> [Aim]
Recast the records below as a numbered list, one line per item, leaving out any blank lines.

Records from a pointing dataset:

^^^^

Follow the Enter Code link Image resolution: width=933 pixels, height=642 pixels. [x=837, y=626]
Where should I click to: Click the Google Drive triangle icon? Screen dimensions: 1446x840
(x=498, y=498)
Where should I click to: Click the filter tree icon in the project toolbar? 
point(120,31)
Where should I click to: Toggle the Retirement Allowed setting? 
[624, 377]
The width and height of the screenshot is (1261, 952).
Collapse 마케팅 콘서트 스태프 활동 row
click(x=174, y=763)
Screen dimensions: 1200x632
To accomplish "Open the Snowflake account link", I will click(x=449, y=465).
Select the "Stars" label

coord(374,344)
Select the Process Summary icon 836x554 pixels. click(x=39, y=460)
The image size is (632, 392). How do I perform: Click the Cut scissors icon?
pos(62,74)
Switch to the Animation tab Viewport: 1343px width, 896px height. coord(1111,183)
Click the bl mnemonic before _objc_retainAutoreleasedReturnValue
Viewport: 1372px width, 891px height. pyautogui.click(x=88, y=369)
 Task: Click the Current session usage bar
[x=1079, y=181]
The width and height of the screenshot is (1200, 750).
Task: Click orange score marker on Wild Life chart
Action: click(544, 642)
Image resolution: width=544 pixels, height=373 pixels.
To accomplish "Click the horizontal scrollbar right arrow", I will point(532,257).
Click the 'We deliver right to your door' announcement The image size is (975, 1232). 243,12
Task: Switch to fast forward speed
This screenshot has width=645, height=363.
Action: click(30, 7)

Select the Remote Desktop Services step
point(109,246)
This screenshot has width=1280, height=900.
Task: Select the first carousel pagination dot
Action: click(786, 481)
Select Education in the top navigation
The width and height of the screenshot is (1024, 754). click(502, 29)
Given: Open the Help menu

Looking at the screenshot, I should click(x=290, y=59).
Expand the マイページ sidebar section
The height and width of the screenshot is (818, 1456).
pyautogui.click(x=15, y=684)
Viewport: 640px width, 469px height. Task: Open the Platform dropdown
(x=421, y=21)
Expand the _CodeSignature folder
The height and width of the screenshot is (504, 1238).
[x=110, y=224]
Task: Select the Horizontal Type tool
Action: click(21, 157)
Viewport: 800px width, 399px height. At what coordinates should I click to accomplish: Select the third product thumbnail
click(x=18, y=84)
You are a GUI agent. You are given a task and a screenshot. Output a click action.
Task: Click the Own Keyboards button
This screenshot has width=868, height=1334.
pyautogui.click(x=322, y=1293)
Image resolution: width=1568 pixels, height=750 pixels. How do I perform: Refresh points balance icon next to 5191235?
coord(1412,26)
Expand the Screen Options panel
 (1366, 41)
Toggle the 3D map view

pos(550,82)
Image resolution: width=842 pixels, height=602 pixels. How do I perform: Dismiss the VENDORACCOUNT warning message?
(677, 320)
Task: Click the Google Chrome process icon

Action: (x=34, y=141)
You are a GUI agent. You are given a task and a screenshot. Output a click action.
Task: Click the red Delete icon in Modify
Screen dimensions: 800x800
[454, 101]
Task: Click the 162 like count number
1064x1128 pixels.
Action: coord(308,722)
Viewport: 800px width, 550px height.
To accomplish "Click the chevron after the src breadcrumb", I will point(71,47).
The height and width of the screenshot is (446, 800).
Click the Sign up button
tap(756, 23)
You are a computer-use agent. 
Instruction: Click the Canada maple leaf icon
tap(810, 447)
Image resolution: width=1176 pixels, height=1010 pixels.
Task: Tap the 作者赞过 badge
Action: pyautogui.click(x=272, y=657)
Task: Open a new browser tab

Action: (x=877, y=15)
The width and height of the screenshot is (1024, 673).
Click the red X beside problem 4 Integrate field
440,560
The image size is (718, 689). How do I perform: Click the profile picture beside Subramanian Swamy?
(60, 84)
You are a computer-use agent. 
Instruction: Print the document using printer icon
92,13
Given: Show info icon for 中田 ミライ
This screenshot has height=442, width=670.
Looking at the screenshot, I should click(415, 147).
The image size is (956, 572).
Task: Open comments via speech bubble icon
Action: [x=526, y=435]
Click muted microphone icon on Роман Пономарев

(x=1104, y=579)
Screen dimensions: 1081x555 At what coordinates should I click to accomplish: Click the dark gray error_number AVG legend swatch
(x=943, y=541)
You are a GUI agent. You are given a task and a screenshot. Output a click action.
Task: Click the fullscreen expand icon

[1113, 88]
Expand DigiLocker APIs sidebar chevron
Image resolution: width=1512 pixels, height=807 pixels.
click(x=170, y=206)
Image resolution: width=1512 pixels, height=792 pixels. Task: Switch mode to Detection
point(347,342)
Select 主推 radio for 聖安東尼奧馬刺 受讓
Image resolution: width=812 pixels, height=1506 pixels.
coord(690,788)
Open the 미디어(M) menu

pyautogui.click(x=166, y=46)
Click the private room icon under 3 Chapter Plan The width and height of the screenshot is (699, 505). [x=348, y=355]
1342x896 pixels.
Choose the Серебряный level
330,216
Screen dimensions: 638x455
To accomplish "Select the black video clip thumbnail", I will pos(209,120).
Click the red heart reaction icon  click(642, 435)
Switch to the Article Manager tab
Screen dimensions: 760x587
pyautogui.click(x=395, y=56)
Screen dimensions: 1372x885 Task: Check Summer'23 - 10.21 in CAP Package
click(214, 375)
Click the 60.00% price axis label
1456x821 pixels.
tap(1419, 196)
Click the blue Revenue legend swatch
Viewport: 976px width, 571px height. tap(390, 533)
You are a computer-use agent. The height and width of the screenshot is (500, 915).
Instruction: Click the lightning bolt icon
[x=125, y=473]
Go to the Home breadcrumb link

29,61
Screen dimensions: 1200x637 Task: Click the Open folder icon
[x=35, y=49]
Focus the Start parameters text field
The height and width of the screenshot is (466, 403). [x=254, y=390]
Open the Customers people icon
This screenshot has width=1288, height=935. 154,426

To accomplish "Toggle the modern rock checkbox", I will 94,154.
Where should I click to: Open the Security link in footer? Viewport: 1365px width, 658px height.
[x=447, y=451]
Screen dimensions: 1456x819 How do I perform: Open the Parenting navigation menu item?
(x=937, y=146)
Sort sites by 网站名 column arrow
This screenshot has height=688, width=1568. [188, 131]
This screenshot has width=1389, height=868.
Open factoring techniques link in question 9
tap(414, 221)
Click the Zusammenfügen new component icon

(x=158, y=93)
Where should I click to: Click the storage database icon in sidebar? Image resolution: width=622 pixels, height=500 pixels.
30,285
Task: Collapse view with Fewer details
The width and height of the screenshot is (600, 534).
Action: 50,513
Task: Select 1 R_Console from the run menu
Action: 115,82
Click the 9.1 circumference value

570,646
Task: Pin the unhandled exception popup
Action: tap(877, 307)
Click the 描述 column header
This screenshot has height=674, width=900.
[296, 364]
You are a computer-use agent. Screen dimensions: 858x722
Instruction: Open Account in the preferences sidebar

^^^^

> [Full response]
1. Follow the Enter Code link Image resolution: width=933 pixels, height=642 pixels. [x=837, y=626]
2. Where should I click to: Click the Google Drive triangle icon? Screen dimensions: 1446x840
3. (x=498, y=498)
4. Where should I click to: Click the filter tree icon in the project toolbar? 
5. point(120,31)
6. Where should I click to: Toggle the Retirement Allowed setting? 
7. [624, 377]
8. The width and height of the screenshot is (1261, 952).
9. Collapse 마케팅 콘서트 스태프 활동 row
10. click(x=174, y=763)
11. Screen dimensions: 1200x632
12. To accomplish "Open the Snowflake account link", I will click(x=449, y=465).
13. Select the "Stars" label
14. coord(374,344)
15. Select the Process Summary icon 836x554 pixels. click(x=39, y=460)
16. The image size is (632, 392). How do I perform: Click the Cut scissors icon?
17. pos(62,74)
18. Switch to the Animation tab Viewport: 1343px width, 896px height. coord(1111,183)
19. Click the bl mnemonic before _objc_retainAutoreleasedReturnValue
20. Viewport: 1372px width, 891px height. pyautogui.click(x=88, y=369)
21.  Task: Click the Current session usage bar
22. [x=1079, y=181]
23. The width and height of the screenshot is (1200, 750).
24. Task: Click orange score marker on Wild Life chart
25. Action: click(544, 642)
26. Image resolution: width=544 pixels, height=373 pixels.
27. To accomplish "Click the horizontal scrollbar right arrow", I will point(532,257).
28. Click the 'We deliver right to your door' announcement The image size is (975, 1232). 243,12
29. Task: Switch to fast forward speed
30. This screenshot has width=645, height=363.
31. Action: click(30, 7)
32. Select the Remote Desktop Services step
33. point(109,246)
34. This screenshot has width=1280, height=900.
35. Task: Select the first carousel pagination dot
36. Action: click(786, 481)
37. Select Education in the top navigation
38. The width and height of the screenshot is (1024, 754). click(502, 29)
39. Given: Open the Help menu
40. Looking at the screenshot, I should click(x=290, y=59).
41. Expand the マイページ sidebar section
42. The height and width of the screenshot is (818, 1456).
43. pyautogui.click(x=15, y=684)
44. Viewport: 640px width, 469px height. Task: Open the Platform dropdown
45. (x=421, y=21)
46. Expand the _CodeSignature folder
47. The height and width of the screenshot is (504, 1238).
48. [x=110, y=224]
49. Task: Select the Horizontal Type tool
50. Action: click(21, 157)
51. Viewport: 800px width, 399px height. At what coordinates should I click to accomplish: Select the third product thumbnail
52. click(x=18, y=84)
53. You are a GUI agent. You are given a task and a screenshot. Output a click action.
54. Task: Click the Own Keyboards button
55. This screenshot has width=868, height=1334.
56. pyautogui.click(x=322, y=1293)
57. Image resolution: width=1568 pixels, height=750 pixels. How do I perform: Refresh points balance icon next to 5191235?
58. coord(1412,26)
59. Expand the Screen Options panel
60.  (1366, 41)
61. Toggle the 3D map view
62. pos(550,82)
63. Image resolution: width=842 pixels, height=602 pixels. How do I perform: Dismiss the VENDORACCOUNT warning message?
64. (677, 320)
65. Task: Click the Google Chrome process icon
66. Action: (x=34, y=141)
67. You are a GUI agent. You are given a task and a screenshot. Output a click action.
68. Task: Click the red Delete icon in Modify
69. Screen dimensions: 800x800
70. [454, 101]
71. Task: Click the 162 like count number
72. 1064x1128 pixels.
73. Action: coord(308,722)
74. Viewport: 800px width, 550px height.
75. To accomplish "Click the chevron after the src breadcrumb", I will point(71,47).
76. The height and width of the screenshot is (446, 800).
77. Click the Sign up button
78. tap(756, 23)
79. You are a computer-use agent. 
80. Instruction: Click the Canada maple leaf icon
81. tap(810, 447)
82. Image resolution: width=1176 pixels, height=1010 pixels.
83. Task: Tap the 作者赞过 badge
84. Action: pyautogui.click(x=272, y=657)
85. Task: Open a new browser tab
86. Action: (x=877, y=15)
87. The width and height of the screenshot is (1024, 673).
88. Click the red X beside problem 4 Integrate field
89. 440,560
90. The image size is (718, 689). How do I perform: Click the profile picture beside Subramanian Swamy?
91. (60, 84)
92. You are a computer-use agent. 
93. Instruction: Print the document using printer icon
94. 92,13
95. Given: Show info icon for 中田 ミライ
96. This screenshot has height=442, width=670.
97. Looking at the screenshot, I should click(415, 147).
98. The image size is (956, 572).
99. Task: Open comments via speech bubble icon
100. Action: [x=526, y=435]
101. Click muted microphone icon on Роман Пономарев
102. (x=1104, y=579)
103. Screen dimensions: 1081x555 At what coordinates should I click to accomplish: Click the dark gray error_number AVG legend swatch
104. (x=943, y=541)
105. You are a GUI agent. You are given a task and a screenshot. Output a click action.
106. Task: Click the fullscreen expand icon
107. [1113, 88]
108. Expand DigiLocker APIs sidebar chevron
109. Image resolution: width=1512 pixels, height=807 pixels.
110. click(x=170, y=206)
111. Image resolution: width=1512 pixels, height=792 pixels. Task: Switch mode to Detection
112. point(347,342)
113. Select 主推 radio for 聖安東尼奧馬刺 受讓
114. Image resolution: width=812 pixels, height=1506 pixels.
115. coord(690,788)
116. Open the 미디어(M) menu
117. pyautogui.click(x=166, y=46)
118. Click the private room icon under 3 Chapter Plan The width and height of the screenshot is (699, 505). [x=348, y=355]
119. 1342x896 pixels.
120. Choose the Серебряный level
121. 330,216
122. Screen dimensions: 638x455
123. To accomplish "Select the black video clip thumbnail", I will pos(209,120).
124. Click the red heart reaction icon  click(642, 435)
125. Switch to the Article Manager tab
126. Screen dimensions: 760x587
127. pyautogui.click(x=395, y=56)
128. Screen dimensions: 1372x885 Task: Check Summer'23 - 10.21 in CAP Package
129. click(214, 375)
130. Click the 60.00% price axis label
131. 1456x821 pixels.
132. tap(1419, 196)
133. Click the blue Revenue legend swatch
134. Viewport: 976px width, 571px height. tap(390, 533)
135. You are a computer-use agent. The height and width of the screenshot is (500, 915).
136. Instruction: Click the lightning bolt icon
137. [x=125, y=473]
138. Go to the Home breadcrumb link
139. 29,61
140. Screen dimensions: 1200x637 Task: Click the Open folder icon
141. [x=35, y=49]
142. Focus the Start parameters text field
143. The height and width of the screenshot is (466, 403). [x=254, y=390]
144. Open the Customers people icon
145. This screenshot has width=1288, height=935. 154,426
146. To accomplish "Toggle the modern rock checkbox", I will 94,154.
147. Where should I click to: Open the Security link in footer? Viewport: 1365px width, 658px height.
148. [x=447, y=451]
149. Screen dimensions: 1456x819 How do I perform: Open the Parenting navigation menu item?
150. (x=937, y=146)
151. Sort sites by 网站名 column arrow
152. This screenshot has height=688, width=1568. [188, 131]
153. This screenshot has width=1389, height=868.
154. Open factoring techniques link in question 9
155. tap(414, 221)
156. Click the Zusammenfügen new component icon
157. (x=158, y=93)
158. Where should I click to: Click the storage database icon in sidebar? Image resolution: width=622 pixels, height=500 pixels.
159. 30,285
160. Task: Collapse view with Fewer details
161. The width and height of the screenshot is (600, 534).
162. Action: 50,513
163. Task: Select 1 R_Console from the run menu
164. Action: 115,82
165. Click the 9.1 circumference value
166. 570,646
167. Task: Pin the unhandled exception popup
168. Action: tap(877, 307)
169. Click the 描述 column header
170. This screenshot has height=674, width=900.
171. [296, 364]
172. You are a computer-use agent. Screen dimensions: 858x722
173. Instruction: Open Account in the preferences sidebar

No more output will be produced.